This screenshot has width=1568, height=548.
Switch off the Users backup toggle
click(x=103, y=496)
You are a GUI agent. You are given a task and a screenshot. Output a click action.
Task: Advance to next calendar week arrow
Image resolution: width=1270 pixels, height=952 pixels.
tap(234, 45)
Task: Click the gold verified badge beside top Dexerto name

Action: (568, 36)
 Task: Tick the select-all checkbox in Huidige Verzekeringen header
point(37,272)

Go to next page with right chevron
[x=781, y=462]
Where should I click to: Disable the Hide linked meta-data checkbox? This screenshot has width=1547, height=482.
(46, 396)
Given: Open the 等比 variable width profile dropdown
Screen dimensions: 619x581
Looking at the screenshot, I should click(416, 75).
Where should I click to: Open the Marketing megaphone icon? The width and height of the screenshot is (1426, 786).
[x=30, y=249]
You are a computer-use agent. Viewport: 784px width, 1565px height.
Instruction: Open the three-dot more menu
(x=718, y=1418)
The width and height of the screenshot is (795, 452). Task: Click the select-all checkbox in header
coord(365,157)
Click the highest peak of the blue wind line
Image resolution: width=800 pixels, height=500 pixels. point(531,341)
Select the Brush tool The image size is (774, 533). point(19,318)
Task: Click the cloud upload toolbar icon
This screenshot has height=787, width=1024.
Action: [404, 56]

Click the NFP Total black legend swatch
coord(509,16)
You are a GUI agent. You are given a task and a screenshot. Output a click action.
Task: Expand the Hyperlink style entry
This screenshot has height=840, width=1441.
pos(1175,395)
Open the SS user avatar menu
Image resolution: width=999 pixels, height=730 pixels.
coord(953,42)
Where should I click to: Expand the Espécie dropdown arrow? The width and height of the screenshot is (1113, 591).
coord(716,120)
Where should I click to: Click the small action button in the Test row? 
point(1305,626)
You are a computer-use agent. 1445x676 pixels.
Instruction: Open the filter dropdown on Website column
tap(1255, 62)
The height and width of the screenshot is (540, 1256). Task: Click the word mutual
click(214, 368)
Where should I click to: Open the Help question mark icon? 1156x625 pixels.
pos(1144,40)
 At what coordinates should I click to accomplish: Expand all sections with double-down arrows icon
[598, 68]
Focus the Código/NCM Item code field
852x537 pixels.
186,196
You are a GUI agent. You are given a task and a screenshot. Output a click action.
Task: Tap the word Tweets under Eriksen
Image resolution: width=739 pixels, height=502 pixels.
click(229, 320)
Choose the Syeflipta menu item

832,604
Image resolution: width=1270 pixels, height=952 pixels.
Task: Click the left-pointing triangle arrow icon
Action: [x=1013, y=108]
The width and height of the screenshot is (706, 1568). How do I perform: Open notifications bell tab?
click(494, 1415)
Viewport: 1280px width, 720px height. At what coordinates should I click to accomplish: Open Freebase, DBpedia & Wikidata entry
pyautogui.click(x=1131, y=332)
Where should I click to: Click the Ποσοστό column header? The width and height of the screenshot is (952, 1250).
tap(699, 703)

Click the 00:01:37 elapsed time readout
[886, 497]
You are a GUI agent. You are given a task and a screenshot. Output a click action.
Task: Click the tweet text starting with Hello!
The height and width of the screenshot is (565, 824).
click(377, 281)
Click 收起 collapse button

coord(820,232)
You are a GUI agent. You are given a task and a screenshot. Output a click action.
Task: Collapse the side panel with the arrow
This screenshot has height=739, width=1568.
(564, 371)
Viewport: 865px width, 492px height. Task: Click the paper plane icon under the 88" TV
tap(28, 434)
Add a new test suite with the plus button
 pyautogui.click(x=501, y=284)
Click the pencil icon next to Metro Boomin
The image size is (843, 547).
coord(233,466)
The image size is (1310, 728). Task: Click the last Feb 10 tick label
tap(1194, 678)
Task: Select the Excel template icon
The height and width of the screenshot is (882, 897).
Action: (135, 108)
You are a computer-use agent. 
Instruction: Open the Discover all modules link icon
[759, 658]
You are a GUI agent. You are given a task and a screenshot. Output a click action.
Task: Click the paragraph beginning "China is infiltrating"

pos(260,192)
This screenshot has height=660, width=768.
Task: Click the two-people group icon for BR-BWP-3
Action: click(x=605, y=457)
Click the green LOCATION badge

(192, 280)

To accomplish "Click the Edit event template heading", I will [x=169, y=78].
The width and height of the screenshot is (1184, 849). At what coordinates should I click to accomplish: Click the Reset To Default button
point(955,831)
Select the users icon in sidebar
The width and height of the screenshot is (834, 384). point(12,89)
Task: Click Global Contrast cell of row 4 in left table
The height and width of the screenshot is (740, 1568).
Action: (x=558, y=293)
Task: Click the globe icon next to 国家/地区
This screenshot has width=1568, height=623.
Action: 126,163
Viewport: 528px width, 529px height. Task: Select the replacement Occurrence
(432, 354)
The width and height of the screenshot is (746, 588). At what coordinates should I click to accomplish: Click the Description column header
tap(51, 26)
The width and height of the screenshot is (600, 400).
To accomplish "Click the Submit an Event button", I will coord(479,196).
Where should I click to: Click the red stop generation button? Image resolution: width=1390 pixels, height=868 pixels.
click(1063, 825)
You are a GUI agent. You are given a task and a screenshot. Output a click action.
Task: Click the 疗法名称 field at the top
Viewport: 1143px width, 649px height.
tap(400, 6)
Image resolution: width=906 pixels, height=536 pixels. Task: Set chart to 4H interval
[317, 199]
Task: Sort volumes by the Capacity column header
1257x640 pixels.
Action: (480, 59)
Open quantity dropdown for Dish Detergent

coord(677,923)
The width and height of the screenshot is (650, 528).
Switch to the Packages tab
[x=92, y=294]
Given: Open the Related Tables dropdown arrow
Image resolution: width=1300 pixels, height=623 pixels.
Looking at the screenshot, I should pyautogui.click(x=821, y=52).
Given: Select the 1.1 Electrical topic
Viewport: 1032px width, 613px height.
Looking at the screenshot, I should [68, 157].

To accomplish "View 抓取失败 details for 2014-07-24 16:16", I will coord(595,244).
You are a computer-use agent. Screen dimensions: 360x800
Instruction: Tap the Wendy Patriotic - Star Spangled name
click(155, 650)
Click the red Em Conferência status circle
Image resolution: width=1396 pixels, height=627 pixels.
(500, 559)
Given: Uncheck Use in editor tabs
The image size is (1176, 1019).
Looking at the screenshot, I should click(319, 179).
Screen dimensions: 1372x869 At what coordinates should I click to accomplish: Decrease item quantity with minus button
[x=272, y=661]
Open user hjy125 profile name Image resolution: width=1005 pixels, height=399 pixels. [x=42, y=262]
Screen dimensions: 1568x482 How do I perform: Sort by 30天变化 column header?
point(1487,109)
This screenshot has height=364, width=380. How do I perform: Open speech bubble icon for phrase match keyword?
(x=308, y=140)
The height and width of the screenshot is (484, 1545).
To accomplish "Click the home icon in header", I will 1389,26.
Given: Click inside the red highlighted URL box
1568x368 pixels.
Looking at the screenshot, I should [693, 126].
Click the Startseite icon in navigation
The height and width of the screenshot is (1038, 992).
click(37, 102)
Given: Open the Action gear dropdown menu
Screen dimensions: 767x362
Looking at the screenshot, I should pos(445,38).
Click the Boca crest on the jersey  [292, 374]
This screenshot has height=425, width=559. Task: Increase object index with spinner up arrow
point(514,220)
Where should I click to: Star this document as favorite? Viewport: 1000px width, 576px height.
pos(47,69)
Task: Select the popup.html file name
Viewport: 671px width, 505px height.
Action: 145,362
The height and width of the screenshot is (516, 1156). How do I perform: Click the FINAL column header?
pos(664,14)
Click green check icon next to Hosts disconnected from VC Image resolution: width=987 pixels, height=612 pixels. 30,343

→ TASK REQUIREMENTS:
Go through the material above, and wherever a line holds the word "profile", copy it.

→ OUTPUT OF THE EXERCISE:
Given: Open the 等比 variable width profile dropdown
Open user hjy125 profile name Image resolution: width=1005 pixels, height=399 pixels. [x=42, y=262]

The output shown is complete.